Capricorn Metals finished 2025 strong, entering the new year on track to achieve the upper end of its 2026 financial year guidance of 115,000 – 125,000 ounces of gold.
This stems from a strong second quarter (Q2) through the company’s Karlawinda Gold Project (KGP), producing 30,476 ounces of gold, in line with the mine plan, but also putting the year-to-date gold production at 62,794 ounces.
Looking closer at the December quarter, a total of 4.366 million bank cubic metres (BCM) of material was mined, signifying a steady mining rate from the September and June quarters, which hit, respectively, 4.512 million and 4.499 million BCM.
December also saw 1.159 million tonnes milled by KGP, with head grade holding at 0.91 grams per tonne (g/t), at a recovery rate of 89.9 per cent; all leading to the overall gold production of 30,476 ounces of gold.
In comparison, the September period delivered 1.228 million tonnes milled, a head grade of 0.91g/t and at a recovery rate of 90.3 per cent, producing 32,318 ounces.
The company said that “continued achievement” of the post-expansion mining run rate allowed Capricorn to deliver both strong quarterly gold production and the development requirements of the Karlawinda expansion project.
“The mining fleet achieved the planned pit face positions to achieve budget gold production while also delivering the required pre-stripping and infrastructure materials for the expansion project,” the company said.
“Mining production rates have continued at the expanded project run rate for the KEP for the last three quarters.”
Capricorn also strengthened its balance sheet during the December quarter, with cash and gold on hand rising to $444.2 million, up from $394.4 million at the end of September.

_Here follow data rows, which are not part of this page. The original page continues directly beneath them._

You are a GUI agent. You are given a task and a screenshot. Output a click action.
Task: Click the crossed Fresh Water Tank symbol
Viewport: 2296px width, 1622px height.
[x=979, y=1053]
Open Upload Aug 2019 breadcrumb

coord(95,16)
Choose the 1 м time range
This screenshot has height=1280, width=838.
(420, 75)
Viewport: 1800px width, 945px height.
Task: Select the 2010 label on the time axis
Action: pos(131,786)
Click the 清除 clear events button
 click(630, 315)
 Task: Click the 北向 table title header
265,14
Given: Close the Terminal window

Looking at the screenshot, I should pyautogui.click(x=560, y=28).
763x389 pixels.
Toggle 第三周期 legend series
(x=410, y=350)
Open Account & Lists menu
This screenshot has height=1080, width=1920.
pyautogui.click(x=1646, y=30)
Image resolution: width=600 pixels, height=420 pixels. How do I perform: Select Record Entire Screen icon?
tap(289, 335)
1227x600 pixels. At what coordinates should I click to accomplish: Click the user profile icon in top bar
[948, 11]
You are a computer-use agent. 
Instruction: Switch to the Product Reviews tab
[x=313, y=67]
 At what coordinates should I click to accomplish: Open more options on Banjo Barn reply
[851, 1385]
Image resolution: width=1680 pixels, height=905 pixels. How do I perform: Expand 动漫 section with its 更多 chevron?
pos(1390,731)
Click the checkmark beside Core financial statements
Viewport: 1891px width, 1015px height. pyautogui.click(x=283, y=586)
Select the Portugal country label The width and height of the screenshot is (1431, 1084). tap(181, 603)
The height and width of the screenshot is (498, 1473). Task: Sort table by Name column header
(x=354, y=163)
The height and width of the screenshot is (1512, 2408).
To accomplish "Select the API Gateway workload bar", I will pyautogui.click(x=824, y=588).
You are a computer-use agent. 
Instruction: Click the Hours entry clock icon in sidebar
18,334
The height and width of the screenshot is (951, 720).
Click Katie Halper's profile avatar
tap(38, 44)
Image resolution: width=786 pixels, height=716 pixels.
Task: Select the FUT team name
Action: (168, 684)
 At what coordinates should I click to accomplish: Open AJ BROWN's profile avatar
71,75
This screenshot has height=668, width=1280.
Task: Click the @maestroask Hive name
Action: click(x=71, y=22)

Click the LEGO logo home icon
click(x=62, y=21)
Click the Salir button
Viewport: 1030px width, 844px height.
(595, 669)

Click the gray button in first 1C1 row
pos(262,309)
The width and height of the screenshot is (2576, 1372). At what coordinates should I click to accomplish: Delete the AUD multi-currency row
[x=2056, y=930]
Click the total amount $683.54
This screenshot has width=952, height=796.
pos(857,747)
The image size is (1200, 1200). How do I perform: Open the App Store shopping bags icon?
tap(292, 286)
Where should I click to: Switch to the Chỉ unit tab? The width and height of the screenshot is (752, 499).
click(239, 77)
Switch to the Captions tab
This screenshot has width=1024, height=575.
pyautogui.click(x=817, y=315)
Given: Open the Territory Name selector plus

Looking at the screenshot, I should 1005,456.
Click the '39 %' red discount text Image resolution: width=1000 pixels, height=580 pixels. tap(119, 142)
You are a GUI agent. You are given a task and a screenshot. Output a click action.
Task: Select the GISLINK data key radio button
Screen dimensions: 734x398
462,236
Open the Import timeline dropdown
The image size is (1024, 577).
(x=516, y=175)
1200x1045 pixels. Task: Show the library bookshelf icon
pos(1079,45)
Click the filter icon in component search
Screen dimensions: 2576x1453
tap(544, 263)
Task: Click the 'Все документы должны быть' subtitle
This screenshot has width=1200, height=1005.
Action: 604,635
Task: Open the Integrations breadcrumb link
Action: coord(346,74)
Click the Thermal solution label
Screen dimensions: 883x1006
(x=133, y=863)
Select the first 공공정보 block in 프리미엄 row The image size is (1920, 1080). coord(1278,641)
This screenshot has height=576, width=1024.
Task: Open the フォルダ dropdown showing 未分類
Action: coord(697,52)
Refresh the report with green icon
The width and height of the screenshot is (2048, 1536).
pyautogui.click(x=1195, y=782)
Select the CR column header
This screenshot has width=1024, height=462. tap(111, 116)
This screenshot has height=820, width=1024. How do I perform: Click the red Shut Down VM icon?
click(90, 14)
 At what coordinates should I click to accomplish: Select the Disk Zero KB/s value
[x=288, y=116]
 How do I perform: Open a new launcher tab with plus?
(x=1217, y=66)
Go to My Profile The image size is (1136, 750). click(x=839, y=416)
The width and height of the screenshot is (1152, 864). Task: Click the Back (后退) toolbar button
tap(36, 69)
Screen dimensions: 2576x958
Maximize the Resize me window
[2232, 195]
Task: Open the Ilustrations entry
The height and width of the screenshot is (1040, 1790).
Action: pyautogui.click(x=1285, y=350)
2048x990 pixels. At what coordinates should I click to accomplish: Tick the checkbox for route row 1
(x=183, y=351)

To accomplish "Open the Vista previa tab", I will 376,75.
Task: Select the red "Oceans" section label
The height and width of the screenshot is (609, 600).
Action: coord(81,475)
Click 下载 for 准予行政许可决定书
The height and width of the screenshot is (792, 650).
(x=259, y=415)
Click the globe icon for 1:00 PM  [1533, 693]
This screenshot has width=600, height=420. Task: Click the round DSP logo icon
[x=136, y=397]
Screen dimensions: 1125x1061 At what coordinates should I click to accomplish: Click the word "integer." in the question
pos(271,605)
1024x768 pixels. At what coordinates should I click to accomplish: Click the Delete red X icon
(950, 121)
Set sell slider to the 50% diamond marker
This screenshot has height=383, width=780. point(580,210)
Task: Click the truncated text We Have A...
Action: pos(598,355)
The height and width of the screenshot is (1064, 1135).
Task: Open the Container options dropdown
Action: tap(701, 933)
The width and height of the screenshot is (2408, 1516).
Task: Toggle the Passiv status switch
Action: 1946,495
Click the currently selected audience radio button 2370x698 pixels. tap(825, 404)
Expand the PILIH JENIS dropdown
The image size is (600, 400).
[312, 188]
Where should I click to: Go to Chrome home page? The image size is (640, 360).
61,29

The company delivered a cash build of $88.8 million before capital expenditure, which includes $36.1 million invested at KEP and a further $2.9 million directed towards early development activities at the Mt Gibson gold project.
Capricorn said that full operational and cost details, including all-in sustaining costs, will be provided with the release of its quarterly report later this month.